Dire également que les colons ont apporté l'instruction aux africains relève d'un pur fantasme de ceux qui veulent se donner de l'importance.

Dans une conférence à Albi, en 1884, Jean Jaurès déclare ceci : "nos colonies ne seront françaises d'intelligence et de coeur que quand elles comprendront un peu le français. Pour la France surtout, la langue est l'instrument de la colonisation. Il faut que les écoles françaises multipliées, où nous appellerons l'indigène, viennent au secours des colons français dans leur oeuvre difficile de conquête morale et d'assimilation". cette confession du tribun montre bien l'importance de la langue dans la consolidation de l'identité. Cheikh Anta Diop nous mettait d'ailleurs en garde sur ce fait, car ce serait une aberration que d'imaginer qu'un peuple batisse son unité linguistique à partir d'une langue étrangère, c'est-à-dire une langue appartenant à une autre sphère culturelle que la sienne.

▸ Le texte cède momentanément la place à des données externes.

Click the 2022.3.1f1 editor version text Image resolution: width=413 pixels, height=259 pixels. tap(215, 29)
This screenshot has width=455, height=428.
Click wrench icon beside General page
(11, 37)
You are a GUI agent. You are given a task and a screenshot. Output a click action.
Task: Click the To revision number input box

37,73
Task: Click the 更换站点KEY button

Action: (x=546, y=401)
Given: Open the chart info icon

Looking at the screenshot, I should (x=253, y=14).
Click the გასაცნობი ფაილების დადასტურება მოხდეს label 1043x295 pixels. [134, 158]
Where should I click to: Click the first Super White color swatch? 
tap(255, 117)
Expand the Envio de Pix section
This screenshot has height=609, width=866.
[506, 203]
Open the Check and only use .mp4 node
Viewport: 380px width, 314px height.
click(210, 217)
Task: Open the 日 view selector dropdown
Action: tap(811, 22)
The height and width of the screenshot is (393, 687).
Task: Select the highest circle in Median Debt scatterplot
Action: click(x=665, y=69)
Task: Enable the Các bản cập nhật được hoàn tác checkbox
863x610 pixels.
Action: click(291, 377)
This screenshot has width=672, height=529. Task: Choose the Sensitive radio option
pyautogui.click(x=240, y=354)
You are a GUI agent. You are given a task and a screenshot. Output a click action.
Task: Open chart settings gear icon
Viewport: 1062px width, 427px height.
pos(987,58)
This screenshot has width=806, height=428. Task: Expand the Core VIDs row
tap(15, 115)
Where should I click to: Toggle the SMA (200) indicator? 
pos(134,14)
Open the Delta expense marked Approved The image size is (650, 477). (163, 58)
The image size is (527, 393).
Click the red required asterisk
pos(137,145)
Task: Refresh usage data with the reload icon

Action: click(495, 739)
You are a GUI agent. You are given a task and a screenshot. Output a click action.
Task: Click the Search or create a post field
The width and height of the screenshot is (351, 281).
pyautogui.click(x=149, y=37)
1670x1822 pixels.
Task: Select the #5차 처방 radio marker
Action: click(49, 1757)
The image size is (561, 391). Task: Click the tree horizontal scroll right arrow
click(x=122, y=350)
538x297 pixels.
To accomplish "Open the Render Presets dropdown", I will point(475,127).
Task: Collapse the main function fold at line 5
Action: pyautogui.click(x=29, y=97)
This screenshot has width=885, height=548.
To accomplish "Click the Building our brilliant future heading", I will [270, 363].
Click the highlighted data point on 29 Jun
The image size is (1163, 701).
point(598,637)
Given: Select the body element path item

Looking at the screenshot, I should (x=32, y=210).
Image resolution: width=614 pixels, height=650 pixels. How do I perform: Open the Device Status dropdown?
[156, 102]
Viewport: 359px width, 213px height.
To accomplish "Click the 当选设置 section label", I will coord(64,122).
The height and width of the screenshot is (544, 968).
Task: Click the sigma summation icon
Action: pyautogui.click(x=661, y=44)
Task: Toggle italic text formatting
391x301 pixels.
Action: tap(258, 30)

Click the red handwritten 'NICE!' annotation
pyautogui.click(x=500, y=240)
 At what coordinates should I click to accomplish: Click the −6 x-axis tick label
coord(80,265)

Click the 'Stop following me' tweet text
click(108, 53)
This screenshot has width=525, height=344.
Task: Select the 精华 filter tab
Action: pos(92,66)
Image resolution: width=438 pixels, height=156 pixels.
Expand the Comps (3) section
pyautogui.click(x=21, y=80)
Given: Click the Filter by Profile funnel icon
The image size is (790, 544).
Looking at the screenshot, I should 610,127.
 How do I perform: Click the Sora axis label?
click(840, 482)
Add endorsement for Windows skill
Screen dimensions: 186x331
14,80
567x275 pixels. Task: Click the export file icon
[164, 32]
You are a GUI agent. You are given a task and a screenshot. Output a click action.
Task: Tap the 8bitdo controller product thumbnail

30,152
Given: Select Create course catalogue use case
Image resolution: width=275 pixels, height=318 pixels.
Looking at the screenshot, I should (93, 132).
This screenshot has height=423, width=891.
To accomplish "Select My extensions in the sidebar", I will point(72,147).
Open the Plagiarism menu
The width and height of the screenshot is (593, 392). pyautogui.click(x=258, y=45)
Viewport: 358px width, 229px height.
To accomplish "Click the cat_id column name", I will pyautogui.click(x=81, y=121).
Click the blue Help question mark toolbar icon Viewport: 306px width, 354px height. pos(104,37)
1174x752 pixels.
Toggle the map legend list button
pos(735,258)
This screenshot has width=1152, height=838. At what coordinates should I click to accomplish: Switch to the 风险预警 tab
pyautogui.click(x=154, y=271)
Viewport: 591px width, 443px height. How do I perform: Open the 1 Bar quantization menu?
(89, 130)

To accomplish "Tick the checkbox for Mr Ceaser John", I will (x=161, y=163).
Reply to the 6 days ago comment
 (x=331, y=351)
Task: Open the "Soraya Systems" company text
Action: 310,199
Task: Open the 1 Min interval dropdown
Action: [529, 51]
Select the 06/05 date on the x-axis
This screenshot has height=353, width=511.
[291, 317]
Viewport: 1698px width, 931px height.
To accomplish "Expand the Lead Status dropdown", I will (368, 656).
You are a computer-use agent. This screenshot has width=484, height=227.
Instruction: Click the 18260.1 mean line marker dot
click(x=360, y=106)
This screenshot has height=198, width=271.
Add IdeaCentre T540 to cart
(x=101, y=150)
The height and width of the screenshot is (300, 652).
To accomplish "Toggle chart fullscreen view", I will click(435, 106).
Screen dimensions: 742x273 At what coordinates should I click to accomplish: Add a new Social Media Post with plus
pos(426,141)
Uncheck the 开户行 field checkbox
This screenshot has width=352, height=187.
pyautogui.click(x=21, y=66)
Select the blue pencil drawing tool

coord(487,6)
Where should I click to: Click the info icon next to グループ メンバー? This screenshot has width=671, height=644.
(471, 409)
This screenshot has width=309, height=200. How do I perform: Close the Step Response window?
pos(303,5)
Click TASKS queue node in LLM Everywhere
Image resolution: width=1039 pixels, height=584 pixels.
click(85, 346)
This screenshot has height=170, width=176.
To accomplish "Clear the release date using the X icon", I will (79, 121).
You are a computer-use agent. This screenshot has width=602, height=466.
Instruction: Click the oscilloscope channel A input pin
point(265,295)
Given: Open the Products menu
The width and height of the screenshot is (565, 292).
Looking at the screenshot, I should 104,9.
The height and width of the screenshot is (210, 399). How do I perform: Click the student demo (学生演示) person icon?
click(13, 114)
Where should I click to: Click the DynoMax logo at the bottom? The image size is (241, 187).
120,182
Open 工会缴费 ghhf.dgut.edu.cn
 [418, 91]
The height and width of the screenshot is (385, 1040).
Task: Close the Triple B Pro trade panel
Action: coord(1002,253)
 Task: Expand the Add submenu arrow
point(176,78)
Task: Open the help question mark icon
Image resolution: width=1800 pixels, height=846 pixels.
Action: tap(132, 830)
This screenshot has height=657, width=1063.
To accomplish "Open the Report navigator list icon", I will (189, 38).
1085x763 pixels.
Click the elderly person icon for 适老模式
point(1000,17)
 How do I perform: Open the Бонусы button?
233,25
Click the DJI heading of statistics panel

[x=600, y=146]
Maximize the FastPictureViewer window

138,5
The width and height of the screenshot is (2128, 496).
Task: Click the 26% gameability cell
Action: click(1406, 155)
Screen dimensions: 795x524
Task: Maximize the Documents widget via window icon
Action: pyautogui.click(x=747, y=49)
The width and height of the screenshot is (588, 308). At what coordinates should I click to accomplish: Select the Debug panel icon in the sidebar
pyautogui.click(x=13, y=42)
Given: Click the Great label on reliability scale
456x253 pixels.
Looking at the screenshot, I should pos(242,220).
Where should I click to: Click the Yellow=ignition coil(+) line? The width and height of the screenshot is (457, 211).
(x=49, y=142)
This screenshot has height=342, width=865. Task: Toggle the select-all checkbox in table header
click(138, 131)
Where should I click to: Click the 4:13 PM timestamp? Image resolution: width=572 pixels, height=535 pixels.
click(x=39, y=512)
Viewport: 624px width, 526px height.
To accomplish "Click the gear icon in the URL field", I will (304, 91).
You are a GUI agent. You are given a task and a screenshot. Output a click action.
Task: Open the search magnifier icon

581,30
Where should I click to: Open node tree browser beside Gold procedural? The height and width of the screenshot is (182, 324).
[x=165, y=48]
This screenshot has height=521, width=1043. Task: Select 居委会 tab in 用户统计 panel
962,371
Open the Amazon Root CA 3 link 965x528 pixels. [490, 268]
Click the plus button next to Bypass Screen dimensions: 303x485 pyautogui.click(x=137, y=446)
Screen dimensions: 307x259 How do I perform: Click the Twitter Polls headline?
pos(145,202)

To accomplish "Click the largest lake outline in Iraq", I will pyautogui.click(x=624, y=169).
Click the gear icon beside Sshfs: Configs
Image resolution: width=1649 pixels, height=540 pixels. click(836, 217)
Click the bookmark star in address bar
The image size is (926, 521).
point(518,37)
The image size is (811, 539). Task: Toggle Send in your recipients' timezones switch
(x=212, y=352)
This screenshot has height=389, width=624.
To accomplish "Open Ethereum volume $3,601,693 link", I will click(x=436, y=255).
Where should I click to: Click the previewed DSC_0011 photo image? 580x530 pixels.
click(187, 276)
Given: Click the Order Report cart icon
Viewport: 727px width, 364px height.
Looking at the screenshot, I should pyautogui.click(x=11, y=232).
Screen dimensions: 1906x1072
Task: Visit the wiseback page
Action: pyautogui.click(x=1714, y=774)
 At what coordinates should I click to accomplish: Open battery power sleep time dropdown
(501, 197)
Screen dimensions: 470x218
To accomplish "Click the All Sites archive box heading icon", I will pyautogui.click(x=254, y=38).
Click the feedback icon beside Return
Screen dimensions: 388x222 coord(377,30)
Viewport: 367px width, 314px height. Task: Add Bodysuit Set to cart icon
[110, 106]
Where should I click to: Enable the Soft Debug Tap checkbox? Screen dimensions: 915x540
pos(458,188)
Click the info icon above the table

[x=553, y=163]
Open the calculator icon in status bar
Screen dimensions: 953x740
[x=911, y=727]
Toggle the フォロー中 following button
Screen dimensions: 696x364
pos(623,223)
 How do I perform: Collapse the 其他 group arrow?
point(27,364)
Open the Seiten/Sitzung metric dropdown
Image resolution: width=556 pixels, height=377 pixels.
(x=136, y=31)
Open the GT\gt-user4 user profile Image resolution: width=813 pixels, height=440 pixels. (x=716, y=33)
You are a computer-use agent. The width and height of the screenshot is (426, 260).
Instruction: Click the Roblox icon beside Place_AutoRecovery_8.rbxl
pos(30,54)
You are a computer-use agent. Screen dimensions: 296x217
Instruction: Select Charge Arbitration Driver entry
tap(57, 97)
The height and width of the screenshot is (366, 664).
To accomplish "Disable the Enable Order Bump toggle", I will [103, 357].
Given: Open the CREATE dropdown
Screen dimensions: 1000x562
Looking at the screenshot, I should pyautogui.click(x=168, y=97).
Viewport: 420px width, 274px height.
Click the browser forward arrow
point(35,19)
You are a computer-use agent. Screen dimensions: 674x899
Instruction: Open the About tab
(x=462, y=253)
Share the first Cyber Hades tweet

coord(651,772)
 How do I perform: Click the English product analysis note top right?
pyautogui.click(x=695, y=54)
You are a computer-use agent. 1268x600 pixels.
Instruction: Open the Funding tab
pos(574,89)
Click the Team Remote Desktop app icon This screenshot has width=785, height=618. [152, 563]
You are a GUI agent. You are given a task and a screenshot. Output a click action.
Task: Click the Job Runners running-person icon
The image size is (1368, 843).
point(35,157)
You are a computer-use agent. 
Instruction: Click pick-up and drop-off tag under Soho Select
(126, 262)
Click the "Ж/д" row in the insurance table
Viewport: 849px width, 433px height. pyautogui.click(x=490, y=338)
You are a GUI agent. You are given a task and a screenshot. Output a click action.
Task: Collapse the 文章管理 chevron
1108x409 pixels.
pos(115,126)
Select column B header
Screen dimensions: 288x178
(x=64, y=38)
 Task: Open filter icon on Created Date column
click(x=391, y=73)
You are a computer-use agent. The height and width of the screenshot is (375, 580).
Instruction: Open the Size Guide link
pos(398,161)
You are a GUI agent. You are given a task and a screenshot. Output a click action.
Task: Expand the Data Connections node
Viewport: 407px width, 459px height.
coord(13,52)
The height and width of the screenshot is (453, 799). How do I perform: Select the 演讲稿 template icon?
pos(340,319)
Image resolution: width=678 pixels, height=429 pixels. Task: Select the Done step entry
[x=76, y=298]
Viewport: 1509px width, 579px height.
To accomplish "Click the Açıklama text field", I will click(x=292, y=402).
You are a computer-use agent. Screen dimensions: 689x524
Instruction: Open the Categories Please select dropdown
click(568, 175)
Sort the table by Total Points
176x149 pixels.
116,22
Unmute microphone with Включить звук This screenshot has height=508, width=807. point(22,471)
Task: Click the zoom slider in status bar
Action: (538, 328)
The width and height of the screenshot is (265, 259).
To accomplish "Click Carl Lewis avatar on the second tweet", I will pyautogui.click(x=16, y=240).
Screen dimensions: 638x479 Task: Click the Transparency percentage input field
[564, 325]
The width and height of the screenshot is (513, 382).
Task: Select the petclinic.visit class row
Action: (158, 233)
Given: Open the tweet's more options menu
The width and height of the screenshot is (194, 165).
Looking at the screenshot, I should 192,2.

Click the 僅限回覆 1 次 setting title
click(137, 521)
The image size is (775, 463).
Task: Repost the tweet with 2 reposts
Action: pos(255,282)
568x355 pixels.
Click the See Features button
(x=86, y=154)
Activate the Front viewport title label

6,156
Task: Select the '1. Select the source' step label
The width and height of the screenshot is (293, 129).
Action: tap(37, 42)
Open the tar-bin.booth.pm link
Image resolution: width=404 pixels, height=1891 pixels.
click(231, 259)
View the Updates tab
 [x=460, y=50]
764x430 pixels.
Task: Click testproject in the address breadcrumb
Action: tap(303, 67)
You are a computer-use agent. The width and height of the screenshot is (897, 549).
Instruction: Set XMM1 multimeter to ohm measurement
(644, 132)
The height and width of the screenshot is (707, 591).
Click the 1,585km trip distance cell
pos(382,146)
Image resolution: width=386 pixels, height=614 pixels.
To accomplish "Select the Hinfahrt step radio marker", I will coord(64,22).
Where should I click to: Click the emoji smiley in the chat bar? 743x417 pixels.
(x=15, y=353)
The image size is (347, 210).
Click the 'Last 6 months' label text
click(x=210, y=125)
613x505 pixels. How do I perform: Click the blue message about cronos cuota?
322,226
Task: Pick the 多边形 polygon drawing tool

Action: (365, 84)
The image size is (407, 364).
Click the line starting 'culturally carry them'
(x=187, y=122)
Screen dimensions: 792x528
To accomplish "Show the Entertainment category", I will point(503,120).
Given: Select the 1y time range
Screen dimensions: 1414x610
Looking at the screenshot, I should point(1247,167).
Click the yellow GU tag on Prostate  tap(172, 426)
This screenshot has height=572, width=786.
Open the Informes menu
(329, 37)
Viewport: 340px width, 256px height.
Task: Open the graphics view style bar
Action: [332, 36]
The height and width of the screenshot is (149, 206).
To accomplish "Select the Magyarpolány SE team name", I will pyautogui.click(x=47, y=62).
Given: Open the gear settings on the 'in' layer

L'esclavage et la colonisation ont été d'une violence extrême, de sorte qu'il est impossible de les décrire.

Alors que les maîtres étaient dans les palaces, les esclaves eux dormaient dans des maisons de pacotilles. Alors qu'ils, c'est-à-dire les maîtres, mangeaient à satiété, les noirs mouraient de faim. Alors que nos frères travaillaient dans les champs de coton et de canne à sucre, les colons n'avaient que leurs fouets pour les encourager.

Pour assouvir leurs besoins sexuels, il arrivait que les colons abusent de nos braves soeurs. Parfois, comme un signe de refus de cette humiliation, les noirs préféraient se donner la mort. Les esclaves les mieux traités étaient les valets des maîtres. Pour avoir commis une faute, le noir était fouetté jusqu'à la mort ; même enceinte, les femmes devaient travailler jusqu'à terme.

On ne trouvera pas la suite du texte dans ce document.